“Daar is de finish!” riep de snelwandelaar vlak voor het station. Naast hem fietste zwijgend een dame met een roze vest.
“Nog geen zeven uur.” jubelde hij. “Dit is voor het eerst dat ik in nog geen zeven uur binnen ben.”
En hij snelwandelde verder. Het Roze Vest trapte gelijk met hem op. In de stationshal stonden ze even later bij de kaartjesautomaat.
“We betalen wel ieder voor zich, hè.” zei de snelwandelaar tegen het Roze Vest, die met de fiets tegen zich aangeleund een reisbiljet uit de machine probeerde te toetsen.
[Terwijl de dame met de knopjes van het apparaat en de dreigend wegdraaiende fiets worstelde had de snelwandelaar zijn kaartje te pakken. “Kom je nog?” vroeg hij als hij alvast naar het perron liep.]

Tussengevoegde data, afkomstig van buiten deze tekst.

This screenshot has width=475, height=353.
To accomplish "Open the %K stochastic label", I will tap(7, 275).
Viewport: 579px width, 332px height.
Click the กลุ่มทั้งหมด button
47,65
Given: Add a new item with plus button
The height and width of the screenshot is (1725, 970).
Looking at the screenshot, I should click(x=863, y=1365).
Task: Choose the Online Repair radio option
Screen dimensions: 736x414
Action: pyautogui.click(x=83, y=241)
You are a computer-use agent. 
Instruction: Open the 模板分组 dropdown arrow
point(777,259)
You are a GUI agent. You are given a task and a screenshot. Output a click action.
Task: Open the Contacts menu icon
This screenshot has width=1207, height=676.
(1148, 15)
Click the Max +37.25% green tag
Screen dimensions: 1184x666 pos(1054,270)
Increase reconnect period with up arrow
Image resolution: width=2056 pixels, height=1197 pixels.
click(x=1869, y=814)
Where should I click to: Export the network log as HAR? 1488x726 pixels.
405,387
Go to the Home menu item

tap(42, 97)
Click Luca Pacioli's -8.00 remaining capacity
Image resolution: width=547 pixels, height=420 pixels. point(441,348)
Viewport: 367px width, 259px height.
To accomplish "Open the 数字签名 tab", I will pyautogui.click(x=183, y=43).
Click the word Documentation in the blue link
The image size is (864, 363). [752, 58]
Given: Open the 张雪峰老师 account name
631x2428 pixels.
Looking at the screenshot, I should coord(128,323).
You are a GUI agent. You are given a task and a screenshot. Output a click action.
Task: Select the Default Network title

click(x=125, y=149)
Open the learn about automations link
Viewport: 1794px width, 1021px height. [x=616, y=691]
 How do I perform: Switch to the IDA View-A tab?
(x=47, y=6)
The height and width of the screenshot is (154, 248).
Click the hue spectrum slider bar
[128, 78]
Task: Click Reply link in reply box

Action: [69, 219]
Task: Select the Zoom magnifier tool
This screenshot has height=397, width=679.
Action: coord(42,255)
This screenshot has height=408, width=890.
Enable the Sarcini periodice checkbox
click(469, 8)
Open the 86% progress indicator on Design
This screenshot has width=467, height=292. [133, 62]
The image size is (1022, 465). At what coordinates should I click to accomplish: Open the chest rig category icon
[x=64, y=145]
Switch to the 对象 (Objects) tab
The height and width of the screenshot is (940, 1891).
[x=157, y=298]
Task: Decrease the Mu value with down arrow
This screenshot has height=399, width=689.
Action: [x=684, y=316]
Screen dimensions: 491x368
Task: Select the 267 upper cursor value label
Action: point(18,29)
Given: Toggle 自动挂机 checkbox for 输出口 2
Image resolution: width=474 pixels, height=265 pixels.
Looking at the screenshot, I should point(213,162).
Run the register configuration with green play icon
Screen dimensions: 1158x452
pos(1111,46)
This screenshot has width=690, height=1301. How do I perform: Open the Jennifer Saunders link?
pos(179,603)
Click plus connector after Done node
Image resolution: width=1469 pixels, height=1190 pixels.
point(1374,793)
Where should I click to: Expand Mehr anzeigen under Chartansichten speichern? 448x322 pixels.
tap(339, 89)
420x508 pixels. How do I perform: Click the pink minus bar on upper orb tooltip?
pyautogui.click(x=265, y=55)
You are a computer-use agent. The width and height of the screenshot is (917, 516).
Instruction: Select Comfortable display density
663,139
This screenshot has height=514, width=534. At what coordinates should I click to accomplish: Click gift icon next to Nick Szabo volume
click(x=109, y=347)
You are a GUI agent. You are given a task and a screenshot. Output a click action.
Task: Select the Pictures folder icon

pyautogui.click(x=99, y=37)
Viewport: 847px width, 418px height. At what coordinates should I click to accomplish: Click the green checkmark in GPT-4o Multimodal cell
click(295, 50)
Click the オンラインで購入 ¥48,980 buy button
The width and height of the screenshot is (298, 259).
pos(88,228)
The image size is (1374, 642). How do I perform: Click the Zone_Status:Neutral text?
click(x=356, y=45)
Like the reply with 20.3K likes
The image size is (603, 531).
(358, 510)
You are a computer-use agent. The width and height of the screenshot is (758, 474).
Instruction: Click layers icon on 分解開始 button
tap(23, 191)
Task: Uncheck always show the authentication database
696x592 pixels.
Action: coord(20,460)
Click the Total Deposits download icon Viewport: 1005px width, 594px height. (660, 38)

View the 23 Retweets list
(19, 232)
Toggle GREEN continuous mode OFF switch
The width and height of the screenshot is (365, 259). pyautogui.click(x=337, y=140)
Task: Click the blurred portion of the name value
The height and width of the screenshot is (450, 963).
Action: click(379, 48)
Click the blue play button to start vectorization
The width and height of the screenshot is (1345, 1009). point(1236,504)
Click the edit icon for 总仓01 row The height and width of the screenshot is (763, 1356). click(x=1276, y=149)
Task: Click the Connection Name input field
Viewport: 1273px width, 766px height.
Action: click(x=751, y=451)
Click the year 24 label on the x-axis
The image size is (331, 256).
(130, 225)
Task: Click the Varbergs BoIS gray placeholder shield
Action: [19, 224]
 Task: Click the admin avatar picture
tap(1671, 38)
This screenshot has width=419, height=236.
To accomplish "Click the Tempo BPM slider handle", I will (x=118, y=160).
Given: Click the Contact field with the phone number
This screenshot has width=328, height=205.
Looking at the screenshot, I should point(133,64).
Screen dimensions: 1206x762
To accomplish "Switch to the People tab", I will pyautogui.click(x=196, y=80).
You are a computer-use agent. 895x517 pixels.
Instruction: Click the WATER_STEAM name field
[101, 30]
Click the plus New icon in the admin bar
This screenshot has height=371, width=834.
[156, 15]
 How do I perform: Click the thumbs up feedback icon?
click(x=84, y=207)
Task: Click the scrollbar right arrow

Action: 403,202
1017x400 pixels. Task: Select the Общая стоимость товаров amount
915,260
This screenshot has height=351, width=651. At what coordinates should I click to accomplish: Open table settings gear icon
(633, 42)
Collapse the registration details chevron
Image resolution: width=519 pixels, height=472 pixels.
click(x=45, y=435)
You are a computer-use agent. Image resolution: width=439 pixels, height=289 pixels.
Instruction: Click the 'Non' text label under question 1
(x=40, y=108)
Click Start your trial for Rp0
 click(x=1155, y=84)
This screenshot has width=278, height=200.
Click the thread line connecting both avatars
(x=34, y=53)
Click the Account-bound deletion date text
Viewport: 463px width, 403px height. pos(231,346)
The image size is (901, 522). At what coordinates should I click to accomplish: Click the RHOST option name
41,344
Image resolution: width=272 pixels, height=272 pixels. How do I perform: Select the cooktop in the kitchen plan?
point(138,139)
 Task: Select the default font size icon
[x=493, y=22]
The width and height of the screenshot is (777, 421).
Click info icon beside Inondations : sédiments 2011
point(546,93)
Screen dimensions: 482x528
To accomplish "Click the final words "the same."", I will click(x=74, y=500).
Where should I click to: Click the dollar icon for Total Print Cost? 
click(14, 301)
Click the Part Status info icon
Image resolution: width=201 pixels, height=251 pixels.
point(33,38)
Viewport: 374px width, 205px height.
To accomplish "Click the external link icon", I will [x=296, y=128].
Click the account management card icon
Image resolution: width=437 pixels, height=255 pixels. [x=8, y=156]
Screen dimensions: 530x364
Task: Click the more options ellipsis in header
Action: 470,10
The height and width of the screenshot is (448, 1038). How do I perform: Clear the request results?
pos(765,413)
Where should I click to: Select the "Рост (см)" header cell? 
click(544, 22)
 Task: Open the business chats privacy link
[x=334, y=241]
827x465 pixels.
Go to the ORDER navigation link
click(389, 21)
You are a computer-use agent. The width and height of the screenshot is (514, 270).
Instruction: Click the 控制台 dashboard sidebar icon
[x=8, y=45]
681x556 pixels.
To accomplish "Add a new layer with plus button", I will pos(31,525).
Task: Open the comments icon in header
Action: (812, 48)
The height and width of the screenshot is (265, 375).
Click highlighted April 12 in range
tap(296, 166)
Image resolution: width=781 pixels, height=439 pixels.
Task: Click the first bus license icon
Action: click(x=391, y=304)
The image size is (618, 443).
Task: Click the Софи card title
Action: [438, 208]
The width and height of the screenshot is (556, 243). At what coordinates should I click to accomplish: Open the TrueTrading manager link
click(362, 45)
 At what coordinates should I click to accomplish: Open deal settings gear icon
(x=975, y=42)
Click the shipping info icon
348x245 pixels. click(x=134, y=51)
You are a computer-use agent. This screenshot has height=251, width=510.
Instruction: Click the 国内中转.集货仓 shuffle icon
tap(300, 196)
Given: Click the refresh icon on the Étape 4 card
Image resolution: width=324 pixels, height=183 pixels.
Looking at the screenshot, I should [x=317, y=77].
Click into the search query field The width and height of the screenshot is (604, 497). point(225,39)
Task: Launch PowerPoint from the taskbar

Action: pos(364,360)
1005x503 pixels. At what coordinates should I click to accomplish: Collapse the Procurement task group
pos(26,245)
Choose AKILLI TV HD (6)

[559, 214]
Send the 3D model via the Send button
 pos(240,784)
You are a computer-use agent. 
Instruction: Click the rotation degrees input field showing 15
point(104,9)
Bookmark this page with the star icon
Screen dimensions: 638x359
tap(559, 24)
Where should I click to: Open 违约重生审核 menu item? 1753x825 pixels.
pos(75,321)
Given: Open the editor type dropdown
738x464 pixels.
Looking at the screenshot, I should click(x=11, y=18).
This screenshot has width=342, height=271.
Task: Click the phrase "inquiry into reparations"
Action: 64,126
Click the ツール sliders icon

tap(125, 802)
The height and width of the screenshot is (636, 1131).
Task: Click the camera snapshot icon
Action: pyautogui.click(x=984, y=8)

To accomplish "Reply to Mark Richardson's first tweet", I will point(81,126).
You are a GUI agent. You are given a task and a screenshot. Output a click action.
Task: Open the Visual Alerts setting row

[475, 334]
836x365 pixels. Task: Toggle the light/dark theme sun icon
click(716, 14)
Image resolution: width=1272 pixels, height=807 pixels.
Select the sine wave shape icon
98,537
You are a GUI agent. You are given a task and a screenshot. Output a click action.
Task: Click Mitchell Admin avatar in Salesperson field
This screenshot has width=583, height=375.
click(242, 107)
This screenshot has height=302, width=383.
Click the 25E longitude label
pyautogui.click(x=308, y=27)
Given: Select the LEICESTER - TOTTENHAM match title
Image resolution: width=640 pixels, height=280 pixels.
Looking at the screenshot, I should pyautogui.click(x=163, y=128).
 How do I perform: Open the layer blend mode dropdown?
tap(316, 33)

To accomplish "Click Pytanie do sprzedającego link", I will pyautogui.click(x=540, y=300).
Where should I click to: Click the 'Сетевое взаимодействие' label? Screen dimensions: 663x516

Welk evenement werd er nu weer gehouden???
{Mowl: geen idee.}
Snelwandelen is een eenzame sport, zelfs al fietst er iemand met je mee.
{Mowl: het is eenzaam aan elke top.}
Zal ik het vragen welk evenement er nu weer gehouden werd?
{Mowl: moet je gewoon doen.}
Het is vast de bedoeling dat iemand nu vraagt welk een evenement er nu weer gehouden werd.